* **Aufgabenstellung**
Schreiben Sie die folgenden Datensätze unverändert ab, beginnend am Anfang der Datensätze und endend mit der Zeile, die „(x=438, y=198)“ enthält, diese Zeile eingeschlossen.

-------- Angezeigte Informationen --------

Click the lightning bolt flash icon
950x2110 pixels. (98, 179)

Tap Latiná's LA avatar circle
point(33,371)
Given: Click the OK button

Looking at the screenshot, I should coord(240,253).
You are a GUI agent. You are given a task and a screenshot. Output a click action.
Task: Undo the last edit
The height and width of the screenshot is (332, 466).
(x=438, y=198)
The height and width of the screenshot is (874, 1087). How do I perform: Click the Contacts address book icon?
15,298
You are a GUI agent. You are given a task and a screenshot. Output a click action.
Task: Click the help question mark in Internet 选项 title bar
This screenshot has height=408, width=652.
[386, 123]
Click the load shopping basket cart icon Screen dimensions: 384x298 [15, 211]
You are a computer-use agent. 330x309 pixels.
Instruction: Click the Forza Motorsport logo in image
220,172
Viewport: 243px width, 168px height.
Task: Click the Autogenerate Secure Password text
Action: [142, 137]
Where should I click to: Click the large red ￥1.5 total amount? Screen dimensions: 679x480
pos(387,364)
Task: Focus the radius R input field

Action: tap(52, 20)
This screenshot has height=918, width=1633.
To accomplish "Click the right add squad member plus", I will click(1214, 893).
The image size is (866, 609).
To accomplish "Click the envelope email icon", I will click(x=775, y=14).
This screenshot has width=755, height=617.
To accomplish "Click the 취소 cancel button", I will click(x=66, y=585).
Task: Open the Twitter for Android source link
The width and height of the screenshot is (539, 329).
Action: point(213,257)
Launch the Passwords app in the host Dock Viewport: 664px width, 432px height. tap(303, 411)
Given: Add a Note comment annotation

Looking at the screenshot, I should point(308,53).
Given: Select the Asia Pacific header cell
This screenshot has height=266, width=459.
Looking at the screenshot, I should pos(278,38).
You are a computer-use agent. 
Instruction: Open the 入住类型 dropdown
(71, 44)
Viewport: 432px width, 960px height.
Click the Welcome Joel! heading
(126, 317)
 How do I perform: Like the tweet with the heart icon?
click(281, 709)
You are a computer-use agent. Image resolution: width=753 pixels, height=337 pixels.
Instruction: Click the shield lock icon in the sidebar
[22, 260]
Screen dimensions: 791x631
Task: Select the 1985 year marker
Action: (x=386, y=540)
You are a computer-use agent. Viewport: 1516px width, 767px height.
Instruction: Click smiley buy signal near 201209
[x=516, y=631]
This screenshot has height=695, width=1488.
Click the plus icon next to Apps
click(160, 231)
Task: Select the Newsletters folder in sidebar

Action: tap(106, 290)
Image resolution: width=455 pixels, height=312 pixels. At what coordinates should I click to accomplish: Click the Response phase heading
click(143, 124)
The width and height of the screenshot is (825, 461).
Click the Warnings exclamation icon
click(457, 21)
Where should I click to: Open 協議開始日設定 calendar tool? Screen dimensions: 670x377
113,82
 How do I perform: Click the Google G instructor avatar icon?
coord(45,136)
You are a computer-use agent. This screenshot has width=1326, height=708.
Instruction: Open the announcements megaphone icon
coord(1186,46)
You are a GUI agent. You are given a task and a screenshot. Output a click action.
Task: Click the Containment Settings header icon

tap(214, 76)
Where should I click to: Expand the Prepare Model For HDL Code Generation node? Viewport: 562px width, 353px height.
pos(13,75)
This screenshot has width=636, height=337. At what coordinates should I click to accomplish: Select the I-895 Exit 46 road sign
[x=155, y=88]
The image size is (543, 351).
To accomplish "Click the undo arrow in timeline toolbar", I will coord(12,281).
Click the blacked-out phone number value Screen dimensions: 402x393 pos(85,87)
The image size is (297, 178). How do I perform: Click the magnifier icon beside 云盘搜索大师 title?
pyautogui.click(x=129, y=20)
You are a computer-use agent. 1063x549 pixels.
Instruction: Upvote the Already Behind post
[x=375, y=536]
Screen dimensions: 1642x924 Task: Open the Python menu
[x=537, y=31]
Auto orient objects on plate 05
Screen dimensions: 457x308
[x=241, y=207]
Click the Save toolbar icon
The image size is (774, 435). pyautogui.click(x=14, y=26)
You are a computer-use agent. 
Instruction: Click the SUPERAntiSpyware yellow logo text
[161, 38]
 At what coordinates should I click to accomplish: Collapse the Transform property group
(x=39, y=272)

--------

* **Ergebnis der Aufgabe**
Click the lightning bolt flash icon
950x2110 pixels. (98, 179)

Tap Latiná's LA avatar circle
point(33,371)
Given: Click the OK button

Looking at the screenshot, I should coord(240,253).
You are a GUI agent. You are given a task and a screenshot. Output a click action.
Task: Undo the last edit
The height and width of the screenshot is (332, 466).
(x=438, y=198)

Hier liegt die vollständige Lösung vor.